First, perform the subtraction in the denominator, then the multiplication in the numerator, and finally the division.

$$f(20) = \frac{2,000,000}{80}$$

Now, divide the numerator by the denominator to find the cost.

$$f(20) = 25,000$$

## Question1.b:

**step1 Calculate the cost for removing 60% of pollutants**

To find the cost of removing $$60\%$$ of the pollutants, substitute $$x=60$$ into the function.

$$f(60) = \frac{100,000 \times 60}{100-60}$$

Perform the subtraction in the denominator, then the multiplication in the numerator, and finally the division.

$$f(60) = \frac{6,000,000}{40}$$

$$f(60) = 150,000$$

**step2 Calculate the cost for removing 80% of pollutants**

To find the cost of removing $$80\%$$ of the pollutants, substitute $$x=80$$ into the function.

$$f(80) = \frac{100,000 \times 80}{100-80}$$

Perform the subtraction in the denominator, then the multiplication in the numerator, and finally the division.

$$f(80) = \frac{8,000,000}{20}$$

$$f(80) = 400,000$$

## Question1.c:

**step1 Calculate f(90)**

To find the cost for removing $$90\%$$ of pollutants, substitute $$x=90$$ into the function.

$$f(90) = \frac{100,000 \times 90}{100-90}$$

Perform the subtraction in the denominator, then the multiplication in the numerator, and finally the division.

$$f(90) = \frac{9,000,000}{10}$$

$$f(90) = 900,000$$

**step2 Calculate f(95)**

To find the cost for removing $$95\%$$ of pollutants, substitute $$x=95$$ into the function.

$$f(95) = \frac{100,000 \times 95}{100-95}$$

Perform the subtraction in the denominator, then the multiplication in the numerator, and finally the division.

$$f(95) = \frac{9,500,000}{5}$$

$$f(95) = 1,900,000$$

**step3 Calculate f(99)**

To find the cost for removing $$99\%$$ of pollutants, substitute $$x=99$$ into the function.

$$f(99) = \frac{100,000 \times 99}{100-99}$$

Perform the subtraction in the denominator, then the multiplication in the numerator, and finally the division.

$$f(99) = \frac{9,900,000}{1}$$

$$f(99) = 9,900,000$$

**step4 Analyze the trend as x approaches 100%**

Observe the calculated costs: $$f(20) = \$25,000$$, $$f(60) = \$150,000$$, $$f(80) = \$400,000$$, $$f(90) = \$900,000$$, $$f(95) = \$1,900,000$$, and $$f(99) = \$9,900,000$$. As $$x$$ gets closer to $$100\%$$ (e.g., from $$90$$ to $$95$$ to $$99$$), the denominator $$(100-x)$$ gets closer and closer to zero.
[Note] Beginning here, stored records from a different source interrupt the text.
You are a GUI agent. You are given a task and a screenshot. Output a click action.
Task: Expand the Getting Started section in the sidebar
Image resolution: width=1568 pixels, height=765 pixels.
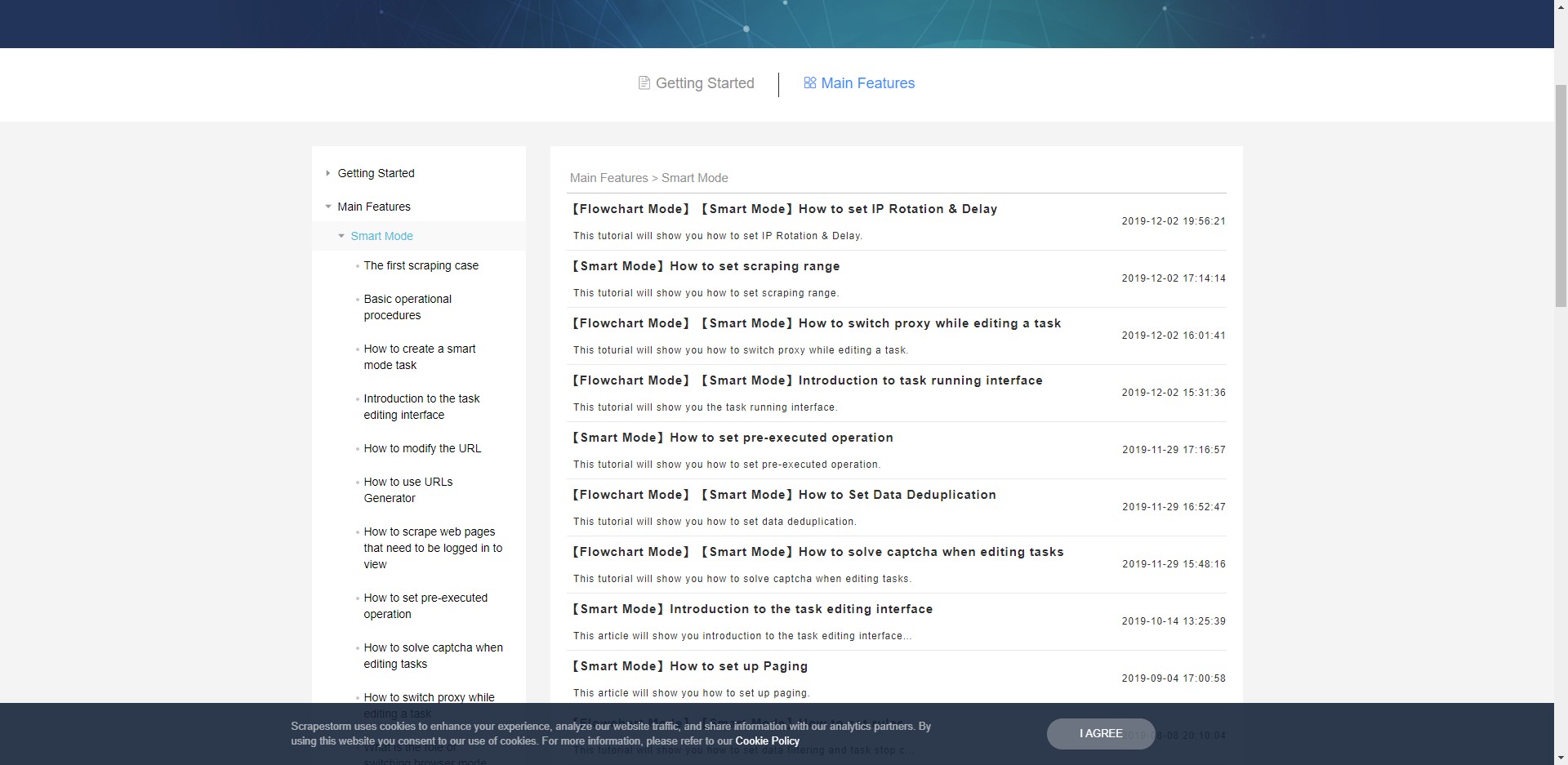tap(329, 173)
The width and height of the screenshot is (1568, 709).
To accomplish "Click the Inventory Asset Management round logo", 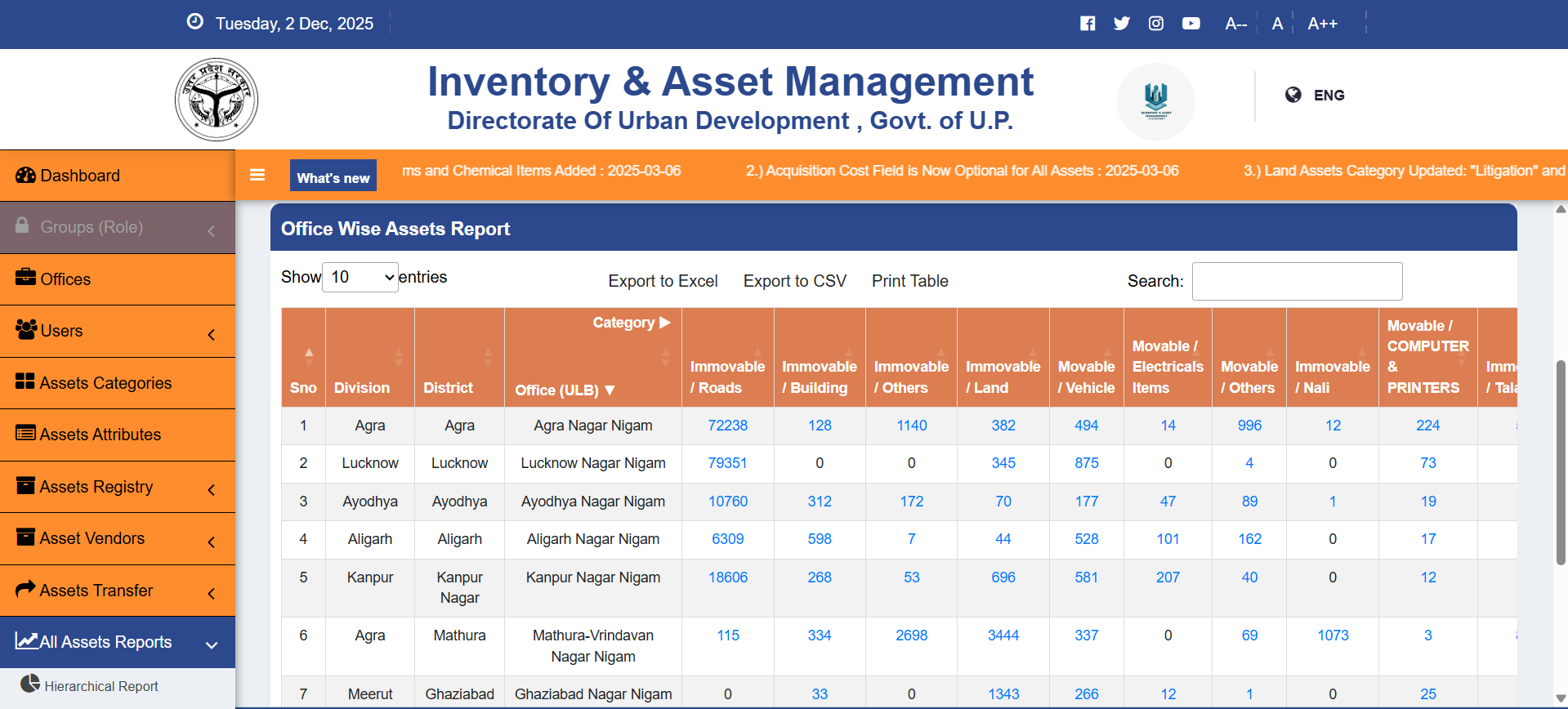I will click(1155, 101).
When the denominator of a fraction approaches zero while the numerator remains a large positive number, the value of the fraction increases without bound. This means the cost increases very rapidly, approaching an infinitely large amount.

## Question1.d:

**step1 Determine restrictions on the domain based on the function's definition**

The function is a rational function, meaning it has a denominator. For the function to be defined, the denominator cannot be equal to zero. Set the denominator equal to zero and solve for $$x$$ to find the excluded value.

$$100-x = 0$$

$$x = 100$$

Therefore, $$x$$ cannot be equal to $$100$$.

**step2 Determine restrictions on the domain based on the real-world context**

The variable $$x$$ represents the percentage of pollutants removed. A percentage cannot be negative, so $$x$$ must be greater than or equal to zero.

$$x \geq 0$$

Also, it is impossible to remove more than $$100\%$$ of pollutants. Combining this with the restriction from the denominator, $$x$$ must be strictly less than $$100$$.

Thus, the domain for the function in this context is all values of $$x$$ such that $$0 \leq x < 100$$.